Governança no combate ao “ESG-washing”!!

Governança no combate ao “ESG-washing”!!

por Caroline Inácio Bonatto -
Número de respostas: 8

Eu percebo que a relação entre governança e sustentabilidade tornou-se central no cenário contemporâneo. As práticas ESG deixaram de ser iniciativas isoladas para integrar o núcleo da gestão. A governança oferece a estrutura necessária para que objetivos ambientais e sociais sejam incorporados à estratégia, garantindo coerência, monitoramento e também a responsabilização.

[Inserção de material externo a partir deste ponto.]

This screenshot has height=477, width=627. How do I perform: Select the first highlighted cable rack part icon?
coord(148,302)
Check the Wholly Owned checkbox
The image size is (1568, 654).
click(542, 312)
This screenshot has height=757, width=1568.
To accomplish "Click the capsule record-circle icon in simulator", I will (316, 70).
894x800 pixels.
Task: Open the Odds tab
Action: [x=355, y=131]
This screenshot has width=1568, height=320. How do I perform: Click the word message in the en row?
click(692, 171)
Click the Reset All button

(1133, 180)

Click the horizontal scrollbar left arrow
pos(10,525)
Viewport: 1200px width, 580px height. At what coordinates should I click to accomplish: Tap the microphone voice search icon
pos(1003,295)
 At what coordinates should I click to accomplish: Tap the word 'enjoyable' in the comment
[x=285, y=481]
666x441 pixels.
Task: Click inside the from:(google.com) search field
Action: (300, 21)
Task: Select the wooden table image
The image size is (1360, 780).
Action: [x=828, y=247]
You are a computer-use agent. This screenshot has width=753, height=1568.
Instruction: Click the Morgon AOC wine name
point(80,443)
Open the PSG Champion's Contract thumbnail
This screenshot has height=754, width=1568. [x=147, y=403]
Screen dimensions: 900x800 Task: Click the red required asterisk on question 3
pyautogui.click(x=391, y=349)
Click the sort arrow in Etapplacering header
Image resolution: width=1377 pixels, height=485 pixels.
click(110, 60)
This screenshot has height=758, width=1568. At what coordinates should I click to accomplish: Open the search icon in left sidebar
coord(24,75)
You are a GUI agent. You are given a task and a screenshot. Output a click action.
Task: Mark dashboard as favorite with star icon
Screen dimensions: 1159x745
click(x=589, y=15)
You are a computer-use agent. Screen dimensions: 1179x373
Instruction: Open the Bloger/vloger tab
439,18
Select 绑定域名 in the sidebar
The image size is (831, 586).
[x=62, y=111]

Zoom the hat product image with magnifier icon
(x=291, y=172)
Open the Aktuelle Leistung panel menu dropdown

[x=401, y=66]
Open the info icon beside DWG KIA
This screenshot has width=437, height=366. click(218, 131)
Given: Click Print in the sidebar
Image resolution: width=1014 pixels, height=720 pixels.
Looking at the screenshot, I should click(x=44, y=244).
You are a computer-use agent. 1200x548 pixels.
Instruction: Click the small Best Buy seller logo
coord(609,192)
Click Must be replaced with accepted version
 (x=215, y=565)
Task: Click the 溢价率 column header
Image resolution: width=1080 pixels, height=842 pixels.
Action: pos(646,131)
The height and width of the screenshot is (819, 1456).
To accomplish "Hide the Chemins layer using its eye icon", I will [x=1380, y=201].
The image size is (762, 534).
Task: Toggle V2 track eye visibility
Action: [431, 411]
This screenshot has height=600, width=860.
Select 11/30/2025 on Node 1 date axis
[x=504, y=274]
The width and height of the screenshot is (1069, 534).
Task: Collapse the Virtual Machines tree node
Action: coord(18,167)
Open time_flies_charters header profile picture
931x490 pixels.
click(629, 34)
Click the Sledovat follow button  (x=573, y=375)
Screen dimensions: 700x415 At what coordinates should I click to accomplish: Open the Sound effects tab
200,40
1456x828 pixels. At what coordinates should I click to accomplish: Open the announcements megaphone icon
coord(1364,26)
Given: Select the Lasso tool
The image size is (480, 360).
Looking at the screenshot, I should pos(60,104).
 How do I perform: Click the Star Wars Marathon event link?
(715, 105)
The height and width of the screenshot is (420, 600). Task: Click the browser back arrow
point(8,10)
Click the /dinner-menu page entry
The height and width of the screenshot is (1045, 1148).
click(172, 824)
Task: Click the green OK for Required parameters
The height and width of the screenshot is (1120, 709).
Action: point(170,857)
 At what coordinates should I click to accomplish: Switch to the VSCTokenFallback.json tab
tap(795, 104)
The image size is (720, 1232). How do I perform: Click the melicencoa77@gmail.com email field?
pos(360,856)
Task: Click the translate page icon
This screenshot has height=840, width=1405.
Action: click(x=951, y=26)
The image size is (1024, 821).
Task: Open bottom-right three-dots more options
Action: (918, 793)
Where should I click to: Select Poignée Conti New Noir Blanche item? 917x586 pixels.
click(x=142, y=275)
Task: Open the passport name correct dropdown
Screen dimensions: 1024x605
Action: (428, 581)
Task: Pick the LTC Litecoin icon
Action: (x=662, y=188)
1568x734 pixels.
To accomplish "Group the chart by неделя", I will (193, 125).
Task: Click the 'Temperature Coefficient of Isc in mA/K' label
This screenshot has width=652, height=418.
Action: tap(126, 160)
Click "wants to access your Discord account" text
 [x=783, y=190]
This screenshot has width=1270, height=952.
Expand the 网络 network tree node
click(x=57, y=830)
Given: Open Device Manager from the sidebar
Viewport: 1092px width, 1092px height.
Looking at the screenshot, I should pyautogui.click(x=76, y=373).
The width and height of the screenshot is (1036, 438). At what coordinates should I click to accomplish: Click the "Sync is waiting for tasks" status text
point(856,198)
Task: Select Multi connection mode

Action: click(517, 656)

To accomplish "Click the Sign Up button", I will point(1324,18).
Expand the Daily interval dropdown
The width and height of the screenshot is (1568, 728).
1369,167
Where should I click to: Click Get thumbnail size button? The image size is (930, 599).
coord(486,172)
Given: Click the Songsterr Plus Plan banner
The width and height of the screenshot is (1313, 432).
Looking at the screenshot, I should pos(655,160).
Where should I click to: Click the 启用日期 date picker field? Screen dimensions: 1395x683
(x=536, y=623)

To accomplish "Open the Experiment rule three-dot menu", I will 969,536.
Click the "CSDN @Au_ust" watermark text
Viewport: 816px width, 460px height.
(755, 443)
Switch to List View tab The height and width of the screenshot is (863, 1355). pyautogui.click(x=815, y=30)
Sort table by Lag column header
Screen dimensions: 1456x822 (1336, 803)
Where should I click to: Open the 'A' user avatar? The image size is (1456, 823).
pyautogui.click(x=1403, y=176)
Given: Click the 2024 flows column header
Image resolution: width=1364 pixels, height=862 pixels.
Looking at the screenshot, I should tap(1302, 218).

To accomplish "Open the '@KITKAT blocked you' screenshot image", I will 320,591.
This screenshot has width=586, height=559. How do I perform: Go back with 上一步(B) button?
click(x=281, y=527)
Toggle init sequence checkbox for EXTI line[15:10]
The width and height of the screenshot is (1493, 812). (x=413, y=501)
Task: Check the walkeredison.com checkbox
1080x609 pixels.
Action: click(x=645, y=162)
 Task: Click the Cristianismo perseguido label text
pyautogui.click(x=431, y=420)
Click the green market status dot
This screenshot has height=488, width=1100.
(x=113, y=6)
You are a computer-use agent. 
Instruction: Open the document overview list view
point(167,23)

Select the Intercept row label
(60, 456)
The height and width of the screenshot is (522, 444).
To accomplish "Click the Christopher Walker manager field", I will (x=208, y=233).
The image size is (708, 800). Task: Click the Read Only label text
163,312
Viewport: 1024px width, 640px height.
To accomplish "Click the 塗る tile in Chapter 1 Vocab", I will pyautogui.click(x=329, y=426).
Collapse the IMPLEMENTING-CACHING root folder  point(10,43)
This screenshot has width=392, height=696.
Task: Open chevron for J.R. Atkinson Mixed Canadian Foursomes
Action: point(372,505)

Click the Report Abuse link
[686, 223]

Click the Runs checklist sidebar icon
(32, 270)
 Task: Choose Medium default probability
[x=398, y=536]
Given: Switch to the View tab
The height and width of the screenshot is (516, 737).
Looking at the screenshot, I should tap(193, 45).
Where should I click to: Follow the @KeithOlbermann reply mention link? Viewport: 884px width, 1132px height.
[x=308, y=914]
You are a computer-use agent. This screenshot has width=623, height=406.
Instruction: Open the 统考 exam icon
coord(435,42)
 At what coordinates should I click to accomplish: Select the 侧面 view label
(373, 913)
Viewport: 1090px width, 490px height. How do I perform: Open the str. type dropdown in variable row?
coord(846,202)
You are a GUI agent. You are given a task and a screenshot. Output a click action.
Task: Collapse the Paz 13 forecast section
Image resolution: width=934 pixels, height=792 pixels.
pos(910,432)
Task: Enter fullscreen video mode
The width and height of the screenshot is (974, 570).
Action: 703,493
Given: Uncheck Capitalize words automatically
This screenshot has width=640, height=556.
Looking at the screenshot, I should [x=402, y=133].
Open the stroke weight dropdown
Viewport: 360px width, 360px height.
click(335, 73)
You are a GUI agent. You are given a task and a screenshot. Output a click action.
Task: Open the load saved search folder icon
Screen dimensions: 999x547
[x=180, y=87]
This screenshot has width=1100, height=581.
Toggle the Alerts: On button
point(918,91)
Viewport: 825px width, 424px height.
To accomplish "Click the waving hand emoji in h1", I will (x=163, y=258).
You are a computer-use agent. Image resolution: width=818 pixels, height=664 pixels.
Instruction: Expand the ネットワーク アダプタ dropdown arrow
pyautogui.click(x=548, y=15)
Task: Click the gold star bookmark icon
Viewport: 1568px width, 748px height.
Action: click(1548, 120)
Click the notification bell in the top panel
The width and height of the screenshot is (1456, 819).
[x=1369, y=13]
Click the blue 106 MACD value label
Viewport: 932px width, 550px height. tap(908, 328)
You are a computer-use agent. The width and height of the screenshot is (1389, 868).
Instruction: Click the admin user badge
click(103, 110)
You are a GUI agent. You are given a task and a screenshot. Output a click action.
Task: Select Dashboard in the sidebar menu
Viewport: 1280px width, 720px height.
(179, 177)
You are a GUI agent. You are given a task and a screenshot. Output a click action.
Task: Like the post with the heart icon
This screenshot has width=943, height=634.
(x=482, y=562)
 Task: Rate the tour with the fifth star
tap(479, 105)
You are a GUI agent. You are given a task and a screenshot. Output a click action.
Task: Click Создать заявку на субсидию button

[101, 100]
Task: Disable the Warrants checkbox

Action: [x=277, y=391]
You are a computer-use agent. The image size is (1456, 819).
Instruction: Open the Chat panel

Eu acredito que esse movimento é impulsionado também pela pressão de clientes e demais stakeholders, que passaram a exigir transparência, metas claras e mudanças concretas. Os consumidores têm cada vez menos tolerância a práticas ambientais e sociais irresponsáveis, podendo inclusive migrar para concorrentes ou boicotar marcas que não se alinham a esses valores.

Frente a esse contexto, a boa governança tem um papel essencial para evitar o chamado ESG-washing, que é o uso da pauta socioambiental apenas como discurso ou marketing. À medida que conselhos e diretorias assumem de fato a responsabilidade pela agenda ESG, sustentabilidade e governança passam a formar um único eixo, efetivo e coerente.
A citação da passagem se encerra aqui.